The message of Terwilliger's article is fine for those who do not mind waiting to have sex until they are married or those who are in the minority of marriages where both partners are faithful. However, his article ignores the well over 80% of teenagers who are sexually active by the time they are sixteen. The article does not even mention those in the gay and lesbian community who are prohibited, by law, from getting married. The article does not take into consideration the multitudes of people who do not want to get married or who do want to get married but, perhaps, find themselves at the mercy of personal ads for the lack of a better means of meeting people. Finding a life-long partner is not easy and often takes time.

Terwilliger's article does not speak to the millions of people in this country who are single, sexually active, and in no hurry to get married or to put their sex lives on hold until they hear wedding bells. Terwilliger should realize that once people are sexually active, they tend to stay that way.
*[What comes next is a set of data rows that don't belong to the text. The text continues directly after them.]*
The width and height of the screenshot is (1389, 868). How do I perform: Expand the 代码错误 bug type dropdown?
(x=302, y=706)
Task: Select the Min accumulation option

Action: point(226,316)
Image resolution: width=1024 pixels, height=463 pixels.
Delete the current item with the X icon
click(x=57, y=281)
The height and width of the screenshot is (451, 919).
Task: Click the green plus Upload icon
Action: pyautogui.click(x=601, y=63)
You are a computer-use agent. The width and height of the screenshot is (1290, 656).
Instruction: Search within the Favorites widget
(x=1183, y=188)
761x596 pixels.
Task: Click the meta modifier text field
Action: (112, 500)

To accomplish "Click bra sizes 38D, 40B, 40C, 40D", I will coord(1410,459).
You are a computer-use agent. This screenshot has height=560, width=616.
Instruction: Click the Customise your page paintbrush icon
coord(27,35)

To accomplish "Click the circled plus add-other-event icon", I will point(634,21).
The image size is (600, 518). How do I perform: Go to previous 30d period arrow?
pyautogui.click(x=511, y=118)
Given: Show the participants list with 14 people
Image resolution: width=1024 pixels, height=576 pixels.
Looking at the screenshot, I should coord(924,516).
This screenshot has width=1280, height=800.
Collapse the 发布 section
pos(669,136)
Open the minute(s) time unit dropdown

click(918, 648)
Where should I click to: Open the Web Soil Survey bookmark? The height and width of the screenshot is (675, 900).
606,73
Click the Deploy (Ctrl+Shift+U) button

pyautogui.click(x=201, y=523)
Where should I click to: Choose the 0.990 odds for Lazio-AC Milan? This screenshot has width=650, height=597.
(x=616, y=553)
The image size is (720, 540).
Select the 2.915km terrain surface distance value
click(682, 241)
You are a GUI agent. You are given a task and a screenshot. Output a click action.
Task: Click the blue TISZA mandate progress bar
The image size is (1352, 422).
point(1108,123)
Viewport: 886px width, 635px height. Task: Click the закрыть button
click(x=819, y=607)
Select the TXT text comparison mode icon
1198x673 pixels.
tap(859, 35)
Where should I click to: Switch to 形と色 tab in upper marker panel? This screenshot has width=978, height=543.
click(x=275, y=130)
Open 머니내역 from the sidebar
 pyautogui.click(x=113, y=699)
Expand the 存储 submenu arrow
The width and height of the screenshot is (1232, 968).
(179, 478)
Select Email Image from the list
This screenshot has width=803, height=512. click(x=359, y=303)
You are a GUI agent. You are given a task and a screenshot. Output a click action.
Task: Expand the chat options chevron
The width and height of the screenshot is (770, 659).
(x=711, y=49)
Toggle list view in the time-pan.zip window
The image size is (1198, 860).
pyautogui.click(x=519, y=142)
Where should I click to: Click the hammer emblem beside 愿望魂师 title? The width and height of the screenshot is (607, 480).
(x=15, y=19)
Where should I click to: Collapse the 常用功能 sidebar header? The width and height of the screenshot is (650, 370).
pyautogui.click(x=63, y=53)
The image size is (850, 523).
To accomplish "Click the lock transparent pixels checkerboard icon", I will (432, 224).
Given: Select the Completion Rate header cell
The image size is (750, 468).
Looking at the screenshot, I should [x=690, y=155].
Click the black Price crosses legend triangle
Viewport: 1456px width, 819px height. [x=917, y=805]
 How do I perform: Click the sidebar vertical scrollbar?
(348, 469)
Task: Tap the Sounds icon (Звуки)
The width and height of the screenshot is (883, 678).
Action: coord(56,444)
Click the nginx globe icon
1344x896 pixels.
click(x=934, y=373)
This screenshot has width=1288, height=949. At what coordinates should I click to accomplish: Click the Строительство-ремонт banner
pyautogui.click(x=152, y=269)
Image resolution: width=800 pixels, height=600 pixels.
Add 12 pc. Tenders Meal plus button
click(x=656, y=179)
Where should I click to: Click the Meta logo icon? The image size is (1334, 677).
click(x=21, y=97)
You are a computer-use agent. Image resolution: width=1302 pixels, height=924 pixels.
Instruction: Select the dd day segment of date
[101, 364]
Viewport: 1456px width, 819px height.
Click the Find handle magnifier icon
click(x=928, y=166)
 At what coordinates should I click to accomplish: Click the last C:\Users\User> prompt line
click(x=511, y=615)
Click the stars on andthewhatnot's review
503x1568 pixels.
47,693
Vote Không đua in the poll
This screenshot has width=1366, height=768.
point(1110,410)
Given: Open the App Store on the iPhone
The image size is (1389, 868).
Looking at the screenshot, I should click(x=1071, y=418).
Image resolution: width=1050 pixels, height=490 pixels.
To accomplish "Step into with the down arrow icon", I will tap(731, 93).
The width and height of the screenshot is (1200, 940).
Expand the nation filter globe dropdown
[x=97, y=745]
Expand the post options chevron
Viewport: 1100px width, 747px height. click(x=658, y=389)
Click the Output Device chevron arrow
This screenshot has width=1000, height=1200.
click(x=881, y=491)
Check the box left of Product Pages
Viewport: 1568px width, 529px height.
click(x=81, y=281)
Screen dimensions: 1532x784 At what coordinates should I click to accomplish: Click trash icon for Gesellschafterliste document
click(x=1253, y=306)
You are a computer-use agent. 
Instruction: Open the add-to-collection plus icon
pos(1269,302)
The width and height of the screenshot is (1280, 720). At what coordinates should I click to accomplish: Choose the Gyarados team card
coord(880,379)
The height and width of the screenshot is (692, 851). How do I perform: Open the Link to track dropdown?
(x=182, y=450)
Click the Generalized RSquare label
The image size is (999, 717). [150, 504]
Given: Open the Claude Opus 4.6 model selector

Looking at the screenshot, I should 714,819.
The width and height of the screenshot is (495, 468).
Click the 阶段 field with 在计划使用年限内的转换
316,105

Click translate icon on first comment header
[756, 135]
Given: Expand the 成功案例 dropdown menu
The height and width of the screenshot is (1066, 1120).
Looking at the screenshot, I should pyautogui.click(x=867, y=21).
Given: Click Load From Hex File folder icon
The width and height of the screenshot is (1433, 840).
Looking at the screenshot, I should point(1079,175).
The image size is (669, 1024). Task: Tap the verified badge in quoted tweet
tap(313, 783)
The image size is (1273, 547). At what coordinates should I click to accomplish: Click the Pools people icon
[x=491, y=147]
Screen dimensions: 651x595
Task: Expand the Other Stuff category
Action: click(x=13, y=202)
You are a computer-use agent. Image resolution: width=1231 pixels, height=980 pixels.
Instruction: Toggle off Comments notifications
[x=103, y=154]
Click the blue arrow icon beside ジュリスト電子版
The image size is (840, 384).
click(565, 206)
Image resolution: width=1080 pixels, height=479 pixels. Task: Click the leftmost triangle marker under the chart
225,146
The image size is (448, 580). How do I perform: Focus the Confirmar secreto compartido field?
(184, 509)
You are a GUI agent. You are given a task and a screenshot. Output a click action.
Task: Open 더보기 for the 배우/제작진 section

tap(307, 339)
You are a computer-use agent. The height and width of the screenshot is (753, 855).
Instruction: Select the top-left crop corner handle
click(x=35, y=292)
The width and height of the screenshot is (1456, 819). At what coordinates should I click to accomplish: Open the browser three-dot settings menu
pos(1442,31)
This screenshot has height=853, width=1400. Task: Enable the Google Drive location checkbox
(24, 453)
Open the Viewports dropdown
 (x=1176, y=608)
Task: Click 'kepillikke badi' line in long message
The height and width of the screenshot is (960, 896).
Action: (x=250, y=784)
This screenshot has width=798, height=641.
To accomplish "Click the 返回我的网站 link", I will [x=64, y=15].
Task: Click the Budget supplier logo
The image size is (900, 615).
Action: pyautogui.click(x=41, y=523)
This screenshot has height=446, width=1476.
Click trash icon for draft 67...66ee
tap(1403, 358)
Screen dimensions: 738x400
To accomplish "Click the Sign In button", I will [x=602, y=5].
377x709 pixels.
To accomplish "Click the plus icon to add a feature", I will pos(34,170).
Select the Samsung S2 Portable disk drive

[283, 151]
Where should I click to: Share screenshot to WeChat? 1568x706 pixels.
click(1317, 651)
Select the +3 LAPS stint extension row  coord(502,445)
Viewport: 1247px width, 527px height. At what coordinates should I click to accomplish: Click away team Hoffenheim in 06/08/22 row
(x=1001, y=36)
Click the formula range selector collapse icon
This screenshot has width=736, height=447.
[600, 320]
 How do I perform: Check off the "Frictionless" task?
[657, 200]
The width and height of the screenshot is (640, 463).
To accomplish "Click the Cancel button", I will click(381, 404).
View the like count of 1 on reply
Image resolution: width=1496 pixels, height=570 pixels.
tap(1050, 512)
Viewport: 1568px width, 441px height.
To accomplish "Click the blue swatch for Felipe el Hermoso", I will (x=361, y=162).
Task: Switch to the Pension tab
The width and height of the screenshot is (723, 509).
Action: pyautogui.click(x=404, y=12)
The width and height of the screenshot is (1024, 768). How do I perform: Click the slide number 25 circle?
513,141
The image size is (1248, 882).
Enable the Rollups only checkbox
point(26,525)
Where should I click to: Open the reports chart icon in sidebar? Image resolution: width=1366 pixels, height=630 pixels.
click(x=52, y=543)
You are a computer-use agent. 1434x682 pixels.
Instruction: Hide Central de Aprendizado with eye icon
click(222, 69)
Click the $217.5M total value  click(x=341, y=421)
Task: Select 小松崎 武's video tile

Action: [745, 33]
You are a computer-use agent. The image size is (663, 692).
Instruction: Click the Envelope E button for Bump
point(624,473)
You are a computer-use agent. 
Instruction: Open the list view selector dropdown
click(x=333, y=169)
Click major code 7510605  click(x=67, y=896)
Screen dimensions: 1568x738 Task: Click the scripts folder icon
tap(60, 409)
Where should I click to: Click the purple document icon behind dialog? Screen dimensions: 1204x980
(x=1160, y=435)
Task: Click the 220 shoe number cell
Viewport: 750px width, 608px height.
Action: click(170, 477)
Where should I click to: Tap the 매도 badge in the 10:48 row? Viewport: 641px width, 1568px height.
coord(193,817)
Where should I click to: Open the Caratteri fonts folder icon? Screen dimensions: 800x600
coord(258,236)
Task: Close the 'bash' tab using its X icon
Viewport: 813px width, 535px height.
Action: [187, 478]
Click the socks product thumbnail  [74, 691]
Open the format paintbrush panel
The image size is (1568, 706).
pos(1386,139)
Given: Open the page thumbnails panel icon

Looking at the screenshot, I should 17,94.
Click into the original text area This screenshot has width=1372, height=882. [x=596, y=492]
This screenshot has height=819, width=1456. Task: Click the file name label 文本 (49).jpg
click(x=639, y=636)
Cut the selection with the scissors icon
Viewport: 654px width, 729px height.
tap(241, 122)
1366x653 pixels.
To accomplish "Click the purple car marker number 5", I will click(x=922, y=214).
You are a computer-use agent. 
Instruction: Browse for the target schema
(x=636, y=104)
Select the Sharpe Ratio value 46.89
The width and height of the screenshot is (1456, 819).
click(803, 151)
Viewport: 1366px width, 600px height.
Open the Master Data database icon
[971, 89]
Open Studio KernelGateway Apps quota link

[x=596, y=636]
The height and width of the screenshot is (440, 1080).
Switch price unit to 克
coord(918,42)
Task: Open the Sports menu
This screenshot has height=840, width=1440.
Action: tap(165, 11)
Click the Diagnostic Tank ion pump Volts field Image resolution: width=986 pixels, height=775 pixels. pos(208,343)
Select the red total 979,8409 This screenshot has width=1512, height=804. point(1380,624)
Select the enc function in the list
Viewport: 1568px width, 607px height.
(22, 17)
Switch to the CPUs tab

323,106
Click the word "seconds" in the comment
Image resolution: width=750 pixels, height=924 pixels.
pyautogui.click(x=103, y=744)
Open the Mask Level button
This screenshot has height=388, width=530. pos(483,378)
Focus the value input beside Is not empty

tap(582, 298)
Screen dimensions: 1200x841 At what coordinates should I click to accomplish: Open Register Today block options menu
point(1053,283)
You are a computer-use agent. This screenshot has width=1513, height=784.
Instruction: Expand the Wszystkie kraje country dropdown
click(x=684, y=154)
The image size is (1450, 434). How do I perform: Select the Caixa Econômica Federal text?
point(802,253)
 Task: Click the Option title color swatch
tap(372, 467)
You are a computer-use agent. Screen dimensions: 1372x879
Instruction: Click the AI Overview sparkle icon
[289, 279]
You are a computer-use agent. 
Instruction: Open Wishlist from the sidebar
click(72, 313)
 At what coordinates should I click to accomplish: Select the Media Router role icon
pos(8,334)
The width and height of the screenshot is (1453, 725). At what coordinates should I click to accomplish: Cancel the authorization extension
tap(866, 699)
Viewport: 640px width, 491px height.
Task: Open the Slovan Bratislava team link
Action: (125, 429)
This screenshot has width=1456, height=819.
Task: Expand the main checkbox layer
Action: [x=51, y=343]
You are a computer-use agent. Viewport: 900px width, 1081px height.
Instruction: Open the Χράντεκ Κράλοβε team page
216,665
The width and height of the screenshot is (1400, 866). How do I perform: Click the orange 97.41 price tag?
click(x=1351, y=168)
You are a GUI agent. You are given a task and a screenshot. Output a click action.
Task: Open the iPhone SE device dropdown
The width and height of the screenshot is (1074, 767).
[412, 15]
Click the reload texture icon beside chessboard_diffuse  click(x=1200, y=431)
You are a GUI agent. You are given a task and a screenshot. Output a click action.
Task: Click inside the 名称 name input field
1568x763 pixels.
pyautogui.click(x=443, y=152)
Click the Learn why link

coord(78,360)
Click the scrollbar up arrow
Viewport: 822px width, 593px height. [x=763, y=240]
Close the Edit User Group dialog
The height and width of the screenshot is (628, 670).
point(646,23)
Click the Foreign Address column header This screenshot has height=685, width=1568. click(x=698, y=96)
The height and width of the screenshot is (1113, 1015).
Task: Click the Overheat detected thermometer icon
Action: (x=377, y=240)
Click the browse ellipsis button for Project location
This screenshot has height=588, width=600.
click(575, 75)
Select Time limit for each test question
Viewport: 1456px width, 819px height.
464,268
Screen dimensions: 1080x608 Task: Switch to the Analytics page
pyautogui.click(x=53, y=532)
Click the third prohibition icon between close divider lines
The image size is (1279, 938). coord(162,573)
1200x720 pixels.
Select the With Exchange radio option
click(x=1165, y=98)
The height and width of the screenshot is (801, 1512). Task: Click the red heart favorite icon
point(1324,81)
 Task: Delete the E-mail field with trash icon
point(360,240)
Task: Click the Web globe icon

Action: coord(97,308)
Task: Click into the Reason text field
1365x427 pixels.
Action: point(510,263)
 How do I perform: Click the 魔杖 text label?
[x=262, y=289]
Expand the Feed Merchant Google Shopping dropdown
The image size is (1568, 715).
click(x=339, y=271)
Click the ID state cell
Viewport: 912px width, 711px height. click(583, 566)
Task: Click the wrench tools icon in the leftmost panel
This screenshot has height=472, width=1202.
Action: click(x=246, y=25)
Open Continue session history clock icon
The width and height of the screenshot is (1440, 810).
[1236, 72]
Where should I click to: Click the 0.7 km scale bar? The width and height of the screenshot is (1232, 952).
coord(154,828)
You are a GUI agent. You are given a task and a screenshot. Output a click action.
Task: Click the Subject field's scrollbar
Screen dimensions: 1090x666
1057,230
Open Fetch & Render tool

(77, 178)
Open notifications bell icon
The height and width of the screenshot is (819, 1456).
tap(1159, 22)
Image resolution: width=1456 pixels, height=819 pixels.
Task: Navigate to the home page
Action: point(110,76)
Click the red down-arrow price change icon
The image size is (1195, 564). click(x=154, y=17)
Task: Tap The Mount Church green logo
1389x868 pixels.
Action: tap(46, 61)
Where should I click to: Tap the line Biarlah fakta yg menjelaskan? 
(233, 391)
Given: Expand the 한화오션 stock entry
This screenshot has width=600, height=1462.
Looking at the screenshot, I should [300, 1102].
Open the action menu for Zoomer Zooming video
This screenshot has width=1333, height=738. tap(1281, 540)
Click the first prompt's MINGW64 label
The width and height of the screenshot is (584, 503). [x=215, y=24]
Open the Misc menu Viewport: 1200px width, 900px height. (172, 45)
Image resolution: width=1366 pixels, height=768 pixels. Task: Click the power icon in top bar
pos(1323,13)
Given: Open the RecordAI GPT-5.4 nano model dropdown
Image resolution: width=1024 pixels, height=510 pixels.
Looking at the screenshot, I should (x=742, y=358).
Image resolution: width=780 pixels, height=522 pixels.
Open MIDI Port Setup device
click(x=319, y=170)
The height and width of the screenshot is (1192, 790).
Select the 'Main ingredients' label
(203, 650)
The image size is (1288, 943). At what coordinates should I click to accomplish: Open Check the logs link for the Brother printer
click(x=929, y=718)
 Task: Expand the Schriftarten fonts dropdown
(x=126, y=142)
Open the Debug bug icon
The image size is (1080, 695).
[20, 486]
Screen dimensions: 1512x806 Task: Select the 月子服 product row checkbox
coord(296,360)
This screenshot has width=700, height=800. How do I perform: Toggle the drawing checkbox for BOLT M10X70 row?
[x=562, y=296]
Granted, Terwilliger did not go so far as to say that condoms should be made illegal, thereby forcing people to abstain from sex until they are married and can indulge in natural family planning (while attending church every Sunday, of course.) However, expecting people to be celibate until they are wed is equally ludicrous.

It is naive to think that marriage is equivalent to monogamy. Over half of all marriages in this country end in divorce, many of them because of infidelity. When faced with a choice between not having sex until finally meeting Mr. or Mrs. Right (whenever that will be) or having protected sex at a minimal risk of pregnancy or contraction of an STD, which do you think people are going to choose?